Your assignment: Please work out how many lines below contain the word "message", and reply with only that number.

[Stored data]
Content starts

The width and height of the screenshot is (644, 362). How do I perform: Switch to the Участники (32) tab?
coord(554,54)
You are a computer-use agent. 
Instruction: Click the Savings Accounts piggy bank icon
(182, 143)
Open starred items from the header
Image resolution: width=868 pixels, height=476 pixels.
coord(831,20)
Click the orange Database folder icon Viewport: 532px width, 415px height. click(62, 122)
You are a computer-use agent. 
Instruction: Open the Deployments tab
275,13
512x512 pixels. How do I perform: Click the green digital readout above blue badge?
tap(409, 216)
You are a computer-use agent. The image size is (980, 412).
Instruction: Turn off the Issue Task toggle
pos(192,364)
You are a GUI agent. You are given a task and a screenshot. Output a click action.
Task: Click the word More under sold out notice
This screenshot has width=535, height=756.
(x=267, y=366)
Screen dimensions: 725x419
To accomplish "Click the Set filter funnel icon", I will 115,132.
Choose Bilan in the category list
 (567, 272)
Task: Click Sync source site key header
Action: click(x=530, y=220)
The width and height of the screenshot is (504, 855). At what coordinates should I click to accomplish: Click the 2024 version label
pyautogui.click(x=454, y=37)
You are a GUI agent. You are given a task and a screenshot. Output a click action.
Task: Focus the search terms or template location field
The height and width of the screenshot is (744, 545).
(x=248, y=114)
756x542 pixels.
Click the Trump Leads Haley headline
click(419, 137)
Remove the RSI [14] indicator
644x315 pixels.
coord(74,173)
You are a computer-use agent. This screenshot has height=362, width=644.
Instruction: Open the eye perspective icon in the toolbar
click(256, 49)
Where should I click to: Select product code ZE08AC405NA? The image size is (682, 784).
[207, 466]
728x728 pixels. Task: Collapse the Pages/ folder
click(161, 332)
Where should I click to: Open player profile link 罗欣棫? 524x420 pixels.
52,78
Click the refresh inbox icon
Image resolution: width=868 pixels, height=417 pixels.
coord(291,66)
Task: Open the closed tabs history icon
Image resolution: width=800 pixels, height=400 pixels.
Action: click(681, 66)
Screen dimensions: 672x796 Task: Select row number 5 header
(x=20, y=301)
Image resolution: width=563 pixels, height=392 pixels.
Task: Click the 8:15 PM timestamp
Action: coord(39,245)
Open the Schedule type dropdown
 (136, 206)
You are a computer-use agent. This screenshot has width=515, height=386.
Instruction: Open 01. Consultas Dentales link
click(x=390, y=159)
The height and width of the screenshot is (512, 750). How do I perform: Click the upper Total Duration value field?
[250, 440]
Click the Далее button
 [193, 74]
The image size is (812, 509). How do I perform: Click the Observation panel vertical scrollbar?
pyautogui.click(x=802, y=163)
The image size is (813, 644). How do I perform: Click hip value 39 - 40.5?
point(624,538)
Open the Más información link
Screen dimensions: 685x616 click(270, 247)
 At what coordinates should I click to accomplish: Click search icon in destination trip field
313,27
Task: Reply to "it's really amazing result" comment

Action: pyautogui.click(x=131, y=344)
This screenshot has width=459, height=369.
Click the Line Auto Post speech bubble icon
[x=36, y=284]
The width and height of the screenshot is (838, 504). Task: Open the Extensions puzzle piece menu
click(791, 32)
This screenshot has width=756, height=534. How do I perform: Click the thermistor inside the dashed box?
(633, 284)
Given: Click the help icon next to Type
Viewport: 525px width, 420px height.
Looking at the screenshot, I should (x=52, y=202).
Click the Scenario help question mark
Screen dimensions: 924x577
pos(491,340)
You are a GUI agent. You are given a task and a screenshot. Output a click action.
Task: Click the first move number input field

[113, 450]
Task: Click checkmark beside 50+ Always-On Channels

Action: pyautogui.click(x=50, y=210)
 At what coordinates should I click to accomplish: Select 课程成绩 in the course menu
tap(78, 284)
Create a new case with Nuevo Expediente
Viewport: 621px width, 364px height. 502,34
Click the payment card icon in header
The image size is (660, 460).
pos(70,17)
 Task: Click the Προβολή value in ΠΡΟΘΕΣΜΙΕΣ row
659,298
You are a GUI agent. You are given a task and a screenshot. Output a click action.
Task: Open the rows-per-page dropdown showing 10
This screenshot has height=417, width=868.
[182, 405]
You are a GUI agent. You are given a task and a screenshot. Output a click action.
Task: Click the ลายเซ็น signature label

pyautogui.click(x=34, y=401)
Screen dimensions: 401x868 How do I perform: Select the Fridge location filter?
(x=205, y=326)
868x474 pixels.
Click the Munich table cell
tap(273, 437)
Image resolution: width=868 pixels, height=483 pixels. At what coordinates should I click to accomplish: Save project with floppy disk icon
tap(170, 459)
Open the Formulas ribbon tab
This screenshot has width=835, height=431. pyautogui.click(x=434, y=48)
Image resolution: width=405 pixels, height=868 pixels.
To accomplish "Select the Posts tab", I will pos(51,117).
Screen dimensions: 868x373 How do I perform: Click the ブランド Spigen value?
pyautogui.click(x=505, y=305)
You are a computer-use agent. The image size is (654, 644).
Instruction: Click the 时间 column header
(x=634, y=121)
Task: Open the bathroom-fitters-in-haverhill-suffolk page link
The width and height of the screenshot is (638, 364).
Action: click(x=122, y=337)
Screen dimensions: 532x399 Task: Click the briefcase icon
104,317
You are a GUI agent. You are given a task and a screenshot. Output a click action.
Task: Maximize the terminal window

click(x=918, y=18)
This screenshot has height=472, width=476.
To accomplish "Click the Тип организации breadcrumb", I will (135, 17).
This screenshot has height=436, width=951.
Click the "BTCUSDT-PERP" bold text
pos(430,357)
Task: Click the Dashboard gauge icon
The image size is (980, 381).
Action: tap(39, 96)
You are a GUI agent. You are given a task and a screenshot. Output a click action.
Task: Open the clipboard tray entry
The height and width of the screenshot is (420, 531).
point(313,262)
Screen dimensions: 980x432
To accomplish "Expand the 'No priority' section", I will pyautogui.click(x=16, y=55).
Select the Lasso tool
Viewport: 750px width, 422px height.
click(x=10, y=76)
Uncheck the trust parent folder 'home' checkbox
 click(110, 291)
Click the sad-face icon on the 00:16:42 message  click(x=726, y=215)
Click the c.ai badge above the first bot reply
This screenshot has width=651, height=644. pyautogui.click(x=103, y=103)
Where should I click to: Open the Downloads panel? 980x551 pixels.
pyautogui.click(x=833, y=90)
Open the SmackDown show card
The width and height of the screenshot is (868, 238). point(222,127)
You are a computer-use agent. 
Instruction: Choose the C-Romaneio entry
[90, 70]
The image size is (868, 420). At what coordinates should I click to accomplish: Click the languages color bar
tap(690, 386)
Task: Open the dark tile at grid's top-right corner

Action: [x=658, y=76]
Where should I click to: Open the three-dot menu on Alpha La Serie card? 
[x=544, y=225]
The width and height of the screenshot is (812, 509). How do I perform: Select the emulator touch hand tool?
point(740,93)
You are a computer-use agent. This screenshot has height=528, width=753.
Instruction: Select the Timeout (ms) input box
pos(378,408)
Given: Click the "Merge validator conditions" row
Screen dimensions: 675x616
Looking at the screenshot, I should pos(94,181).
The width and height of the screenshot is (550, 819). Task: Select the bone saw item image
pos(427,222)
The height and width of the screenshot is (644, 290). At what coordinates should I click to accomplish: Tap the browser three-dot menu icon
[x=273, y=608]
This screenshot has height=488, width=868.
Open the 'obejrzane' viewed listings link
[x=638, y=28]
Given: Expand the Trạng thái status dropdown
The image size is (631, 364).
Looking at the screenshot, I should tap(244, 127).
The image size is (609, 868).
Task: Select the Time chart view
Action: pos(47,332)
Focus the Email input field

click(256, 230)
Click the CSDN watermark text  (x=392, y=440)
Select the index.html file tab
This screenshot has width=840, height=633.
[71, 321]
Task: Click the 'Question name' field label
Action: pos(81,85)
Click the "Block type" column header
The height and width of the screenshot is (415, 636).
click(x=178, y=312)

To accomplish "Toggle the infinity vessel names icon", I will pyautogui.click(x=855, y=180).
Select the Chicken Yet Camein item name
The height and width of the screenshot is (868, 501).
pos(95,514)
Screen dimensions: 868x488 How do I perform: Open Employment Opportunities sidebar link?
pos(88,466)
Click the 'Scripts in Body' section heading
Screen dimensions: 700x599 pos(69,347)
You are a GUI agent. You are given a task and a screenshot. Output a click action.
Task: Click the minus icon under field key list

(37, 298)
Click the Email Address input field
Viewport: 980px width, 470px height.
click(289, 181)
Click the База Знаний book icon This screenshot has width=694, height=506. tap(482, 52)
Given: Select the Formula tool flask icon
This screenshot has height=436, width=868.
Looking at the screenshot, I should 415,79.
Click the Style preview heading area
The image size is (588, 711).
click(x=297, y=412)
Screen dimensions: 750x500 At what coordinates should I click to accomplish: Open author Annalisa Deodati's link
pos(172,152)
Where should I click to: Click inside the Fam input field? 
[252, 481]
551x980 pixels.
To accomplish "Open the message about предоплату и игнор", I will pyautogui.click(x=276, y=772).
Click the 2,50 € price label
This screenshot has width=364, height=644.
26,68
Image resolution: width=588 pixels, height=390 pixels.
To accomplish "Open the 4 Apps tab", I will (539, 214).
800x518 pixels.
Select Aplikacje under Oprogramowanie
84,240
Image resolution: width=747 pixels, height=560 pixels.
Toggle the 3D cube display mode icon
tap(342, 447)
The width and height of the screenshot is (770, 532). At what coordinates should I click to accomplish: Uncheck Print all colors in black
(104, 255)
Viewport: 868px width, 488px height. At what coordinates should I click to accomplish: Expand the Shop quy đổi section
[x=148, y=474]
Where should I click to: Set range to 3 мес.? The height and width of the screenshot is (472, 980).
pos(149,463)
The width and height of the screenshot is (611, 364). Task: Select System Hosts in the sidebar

Content ends

Reply to the exercise: 2